-------- Entries --------

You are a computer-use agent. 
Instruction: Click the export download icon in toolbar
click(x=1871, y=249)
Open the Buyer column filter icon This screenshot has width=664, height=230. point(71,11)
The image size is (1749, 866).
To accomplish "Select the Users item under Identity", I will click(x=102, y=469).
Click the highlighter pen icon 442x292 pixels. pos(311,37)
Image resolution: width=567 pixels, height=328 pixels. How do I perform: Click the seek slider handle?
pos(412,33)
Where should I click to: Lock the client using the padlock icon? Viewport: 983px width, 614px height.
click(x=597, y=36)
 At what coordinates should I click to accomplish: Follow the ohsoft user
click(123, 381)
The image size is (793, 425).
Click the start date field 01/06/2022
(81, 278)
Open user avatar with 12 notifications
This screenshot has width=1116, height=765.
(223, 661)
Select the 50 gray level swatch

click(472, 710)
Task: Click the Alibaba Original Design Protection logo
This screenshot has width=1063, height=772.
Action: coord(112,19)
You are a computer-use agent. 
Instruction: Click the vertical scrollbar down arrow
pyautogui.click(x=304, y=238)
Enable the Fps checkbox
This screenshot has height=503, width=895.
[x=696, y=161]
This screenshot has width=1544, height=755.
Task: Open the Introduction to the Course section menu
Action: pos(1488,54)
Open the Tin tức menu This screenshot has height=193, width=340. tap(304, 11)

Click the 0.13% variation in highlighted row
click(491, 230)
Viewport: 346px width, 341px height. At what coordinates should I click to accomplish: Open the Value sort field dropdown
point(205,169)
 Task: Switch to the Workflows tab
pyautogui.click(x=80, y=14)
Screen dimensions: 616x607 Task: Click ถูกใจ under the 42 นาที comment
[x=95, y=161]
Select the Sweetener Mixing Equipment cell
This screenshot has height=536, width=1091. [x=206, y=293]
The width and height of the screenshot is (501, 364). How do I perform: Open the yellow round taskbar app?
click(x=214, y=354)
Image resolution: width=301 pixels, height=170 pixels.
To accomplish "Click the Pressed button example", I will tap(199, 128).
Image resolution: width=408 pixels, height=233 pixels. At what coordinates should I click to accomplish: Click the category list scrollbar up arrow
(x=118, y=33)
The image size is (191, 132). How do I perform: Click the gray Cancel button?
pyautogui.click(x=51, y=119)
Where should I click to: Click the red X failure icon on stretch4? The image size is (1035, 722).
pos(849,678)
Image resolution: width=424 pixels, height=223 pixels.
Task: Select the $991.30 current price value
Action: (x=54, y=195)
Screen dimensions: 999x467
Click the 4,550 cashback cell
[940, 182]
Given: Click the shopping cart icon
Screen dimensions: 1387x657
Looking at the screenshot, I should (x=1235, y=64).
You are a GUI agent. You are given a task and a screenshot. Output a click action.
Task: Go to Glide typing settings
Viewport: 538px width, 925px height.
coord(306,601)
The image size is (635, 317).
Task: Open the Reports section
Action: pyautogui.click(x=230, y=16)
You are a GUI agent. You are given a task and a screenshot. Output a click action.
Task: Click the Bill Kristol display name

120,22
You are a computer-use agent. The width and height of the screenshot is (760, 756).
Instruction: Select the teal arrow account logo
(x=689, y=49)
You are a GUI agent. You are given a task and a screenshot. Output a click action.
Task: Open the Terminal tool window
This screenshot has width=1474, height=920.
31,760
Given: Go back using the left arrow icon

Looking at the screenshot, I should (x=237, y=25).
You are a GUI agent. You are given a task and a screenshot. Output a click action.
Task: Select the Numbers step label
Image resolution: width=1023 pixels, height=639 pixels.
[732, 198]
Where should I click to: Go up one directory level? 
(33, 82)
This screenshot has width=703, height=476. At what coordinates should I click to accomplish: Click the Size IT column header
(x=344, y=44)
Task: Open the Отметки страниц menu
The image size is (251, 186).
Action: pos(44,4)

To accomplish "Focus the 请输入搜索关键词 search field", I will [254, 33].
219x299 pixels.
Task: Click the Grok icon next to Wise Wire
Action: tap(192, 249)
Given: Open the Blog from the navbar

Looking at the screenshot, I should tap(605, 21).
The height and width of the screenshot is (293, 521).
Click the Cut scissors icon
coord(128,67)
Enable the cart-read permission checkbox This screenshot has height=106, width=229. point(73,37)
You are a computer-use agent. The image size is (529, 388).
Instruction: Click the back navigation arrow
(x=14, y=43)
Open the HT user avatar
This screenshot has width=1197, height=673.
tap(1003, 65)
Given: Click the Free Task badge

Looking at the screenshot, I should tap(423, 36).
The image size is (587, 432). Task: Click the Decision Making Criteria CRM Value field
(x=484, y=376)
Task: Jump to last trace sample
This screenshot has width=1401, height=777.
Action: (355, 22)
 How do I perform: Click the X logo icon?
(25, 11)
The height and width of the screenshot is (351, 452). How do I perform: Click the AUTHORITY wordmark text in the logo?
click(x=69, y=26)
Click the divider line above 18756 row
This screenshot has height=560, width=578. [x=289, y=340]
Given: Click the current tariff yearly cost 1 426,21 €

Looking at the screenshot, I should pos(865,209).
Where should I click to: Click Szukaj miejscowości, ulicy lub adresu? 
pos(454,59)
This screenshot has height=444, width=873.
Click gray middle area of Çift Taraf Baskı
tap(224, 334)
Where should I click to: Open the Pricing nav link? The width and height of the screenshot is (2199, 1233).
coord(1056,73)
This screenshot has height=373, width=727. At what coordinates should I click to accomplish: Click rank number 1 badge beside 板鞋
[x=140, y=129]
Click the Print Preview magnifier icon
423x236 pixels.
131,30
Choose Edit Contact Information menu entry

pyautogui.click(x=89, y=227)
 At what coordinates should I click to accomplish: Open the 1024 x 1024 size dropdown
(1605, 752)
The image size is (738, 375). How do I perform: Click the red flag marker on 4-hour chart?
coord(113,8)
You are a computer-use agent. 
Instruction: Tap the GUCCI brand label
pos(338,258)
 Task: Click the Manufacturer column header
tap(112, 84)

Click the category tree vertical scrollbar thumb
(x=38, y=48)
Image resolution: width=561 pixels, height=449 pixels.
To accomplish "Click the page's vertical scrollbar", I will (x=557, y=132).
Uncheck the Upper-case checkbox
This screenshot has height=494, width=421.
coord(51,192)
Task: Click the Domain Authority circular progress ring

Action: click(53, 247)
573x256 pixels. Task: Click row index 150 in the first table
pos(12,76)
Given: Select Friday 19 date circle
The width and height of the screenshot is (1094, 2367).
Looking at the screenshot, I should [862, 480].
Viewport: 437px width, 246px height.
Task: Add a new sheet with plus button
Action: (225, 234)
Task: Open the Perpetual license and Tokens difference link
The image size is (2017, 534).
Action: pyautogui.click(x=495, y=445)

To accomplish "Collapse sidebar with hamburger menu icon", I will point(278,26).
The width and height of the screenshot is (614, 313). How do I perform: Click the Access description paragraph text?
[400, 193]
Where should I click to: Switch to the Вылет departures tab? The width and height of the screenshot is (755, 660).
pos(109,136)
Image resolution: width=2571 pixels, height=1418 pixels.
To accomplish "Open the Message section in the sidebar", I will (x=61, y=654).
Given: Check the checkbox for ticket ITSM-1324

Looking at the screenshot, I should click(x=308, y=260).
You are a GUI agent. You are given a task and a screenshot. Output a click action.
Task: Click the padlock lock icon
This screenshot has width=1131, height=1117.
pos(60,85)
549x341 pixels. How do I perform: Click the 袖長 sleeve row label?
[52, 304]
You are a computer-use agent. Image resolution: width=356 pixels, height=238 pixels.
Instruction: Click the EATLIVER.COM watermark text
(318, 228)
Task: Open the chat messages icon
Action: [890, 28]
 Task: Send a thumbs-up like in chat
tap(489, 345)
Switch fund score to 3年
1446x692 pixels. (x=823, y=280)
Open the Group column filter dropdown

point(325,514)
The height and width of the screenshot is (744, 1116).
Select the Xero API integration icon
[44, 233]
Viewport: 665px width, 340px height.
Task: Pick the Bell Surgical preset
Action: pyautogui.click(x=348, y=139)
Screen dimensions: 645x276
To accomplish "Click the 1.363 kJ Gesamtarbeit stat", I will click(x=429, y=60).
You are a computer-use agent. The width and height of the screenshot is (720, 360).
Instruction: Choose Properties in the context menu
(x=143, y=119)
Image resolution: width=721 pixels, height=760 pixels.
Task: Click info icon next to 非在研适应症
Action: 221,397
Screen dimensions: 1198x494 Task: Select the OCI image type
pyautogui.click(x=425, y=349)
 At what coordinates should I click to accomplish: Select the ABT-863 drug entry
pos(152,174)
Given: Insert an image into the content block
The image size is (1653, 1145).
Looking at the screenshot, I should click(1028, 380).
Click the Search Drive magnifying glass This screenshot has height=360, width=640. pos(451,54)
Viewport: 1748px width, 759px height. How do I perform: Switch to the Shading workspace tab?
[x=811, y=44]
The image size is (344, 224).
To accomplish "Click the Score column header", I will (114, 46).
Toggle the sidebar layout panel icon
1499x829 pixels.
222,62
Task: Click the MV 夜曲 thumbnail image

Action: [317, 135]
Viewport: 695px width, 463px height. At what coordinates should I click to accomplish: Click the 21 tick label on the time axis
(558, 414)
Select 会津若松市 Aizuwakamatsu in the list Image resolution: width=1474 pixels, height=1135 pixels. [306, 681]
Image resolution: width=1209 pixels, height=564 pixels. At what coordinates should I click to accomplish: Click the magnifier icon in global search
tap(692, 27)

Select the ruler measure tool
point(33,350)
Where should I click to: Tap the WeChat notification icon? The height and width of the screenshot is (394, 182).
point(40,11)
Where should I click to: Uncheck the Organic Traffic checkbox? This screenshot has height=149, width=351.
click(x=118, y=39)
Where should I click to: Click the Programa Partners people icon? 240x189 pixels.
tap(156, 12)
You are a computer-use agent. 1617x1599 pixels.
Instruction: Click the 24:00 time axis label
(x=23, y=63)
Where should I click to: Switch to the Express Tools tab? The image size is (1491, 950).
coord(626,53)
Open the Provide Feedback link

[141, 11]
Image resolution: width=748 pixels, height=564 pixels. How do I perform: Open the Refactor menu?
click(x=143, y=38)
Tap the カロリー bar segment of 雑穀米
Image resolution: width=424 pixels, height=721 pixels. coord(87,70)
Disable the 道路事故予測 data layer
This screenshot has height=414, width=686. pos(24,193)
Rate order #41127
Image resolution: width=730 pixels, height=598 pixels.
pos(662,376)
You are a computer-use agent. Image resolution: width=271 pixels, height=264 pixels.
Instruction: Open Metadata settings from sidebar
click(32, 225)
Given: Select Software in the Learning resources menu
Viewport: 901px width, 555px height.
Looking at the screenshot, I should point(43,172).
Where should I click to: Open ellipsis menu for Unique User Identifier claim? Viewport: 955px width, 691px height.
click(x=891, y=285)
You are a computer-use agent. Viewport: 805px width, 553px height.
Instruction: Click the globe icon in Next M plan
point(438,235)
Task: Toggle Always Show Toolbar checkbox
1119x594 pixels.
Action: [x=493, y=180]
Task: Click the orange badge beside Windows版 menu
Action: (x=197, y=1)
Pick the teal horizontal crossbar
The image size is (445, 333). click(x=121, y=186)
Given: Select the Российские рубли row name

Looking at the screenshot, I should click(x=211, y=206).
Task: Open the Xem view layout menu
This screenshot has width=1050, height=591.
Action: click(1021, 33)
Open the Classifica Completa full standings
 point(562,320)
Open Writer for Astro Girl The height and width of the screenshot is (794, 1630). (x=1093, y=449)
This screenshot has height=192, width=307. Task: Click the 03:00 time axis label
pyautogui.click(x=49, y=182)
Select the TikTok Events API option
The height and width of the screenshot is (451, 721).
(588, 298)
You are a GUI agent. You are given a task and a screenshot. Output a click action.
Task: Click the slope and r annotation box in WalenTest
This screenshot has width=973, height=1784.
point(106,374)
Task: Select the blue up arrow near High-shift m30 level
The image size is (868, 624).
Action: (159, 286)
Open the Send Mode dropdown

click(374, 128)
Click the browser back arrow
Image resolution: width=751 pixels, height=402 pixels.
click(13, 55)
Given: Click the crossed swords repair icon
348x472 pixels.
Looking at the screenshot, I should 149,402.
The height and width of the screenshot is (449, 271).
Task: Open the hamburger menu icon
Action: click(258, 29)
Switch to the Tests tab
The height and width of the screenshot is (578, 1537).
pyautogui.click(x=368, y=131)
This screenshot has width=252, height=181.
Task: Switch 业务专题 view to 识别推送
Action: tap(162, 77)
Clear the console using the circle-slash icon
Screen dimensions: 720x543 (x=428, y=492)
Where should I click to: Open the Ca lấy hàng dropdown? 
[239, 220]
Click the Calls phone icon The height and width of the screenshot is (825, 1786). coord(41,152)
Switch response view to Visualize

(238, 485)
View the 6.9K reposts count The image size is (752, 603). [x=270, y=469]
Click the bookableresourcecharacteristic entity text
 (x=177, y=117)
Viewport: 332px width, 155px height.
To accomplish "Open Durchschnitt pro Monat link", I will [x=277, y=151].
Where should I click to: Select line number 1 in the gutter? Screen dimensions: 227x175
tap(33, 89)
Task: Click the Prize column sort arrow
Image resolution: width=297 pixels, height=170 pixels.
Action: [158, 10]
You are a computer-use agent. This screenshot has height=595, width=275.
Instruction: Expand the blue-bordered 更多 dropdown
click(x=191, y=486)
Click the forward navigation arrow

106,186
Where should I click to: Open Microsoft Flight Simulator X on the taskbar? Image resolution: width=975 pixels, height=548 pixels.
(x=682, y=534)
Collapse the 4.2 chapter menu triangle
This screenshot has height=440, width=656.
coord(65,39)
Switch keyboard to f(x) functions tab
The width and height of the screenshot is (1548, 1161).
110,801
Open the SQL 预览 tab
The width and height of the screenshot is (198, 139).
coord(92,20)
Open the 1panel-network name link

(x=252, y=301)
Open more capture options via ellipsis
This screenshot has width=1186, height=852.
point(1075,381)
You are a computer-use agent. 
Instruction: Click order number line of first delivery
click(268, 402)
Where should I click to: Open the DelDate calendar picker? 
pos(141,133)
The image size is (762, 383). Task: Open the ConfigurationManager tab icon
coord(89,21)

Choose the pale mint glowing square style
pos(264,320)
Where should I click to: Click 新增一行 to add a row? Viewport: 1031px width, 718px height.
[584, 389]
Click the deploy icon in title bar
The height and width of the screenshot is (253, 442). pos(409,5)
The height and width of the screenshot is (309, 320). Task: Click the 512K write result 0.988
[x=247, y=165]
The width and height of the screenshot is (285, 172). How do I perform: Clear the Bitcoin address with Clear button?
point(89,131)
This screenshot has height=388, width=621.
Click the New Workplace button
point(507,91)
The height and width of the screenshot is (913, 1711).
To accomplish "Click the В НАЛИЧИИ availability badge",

--------

▶ Directive: Reproduce the rows above without changes, from the line containing "Image resolution: width=567" through the line containing "click(123, 381)", including both of those lines.

▶ Task result:
Image resolution: width=567 pixels, height=328 pixels. How do I perform: Click the seek slider handle?
pos(412,33)
Where should I click to: Lock the client using the padlock icon? Viewport: 983px width, 614px height.
click(x=597, y=36)
 At what coordinates should I click to accomplish: Follow the ohsoft user
click(123, 381)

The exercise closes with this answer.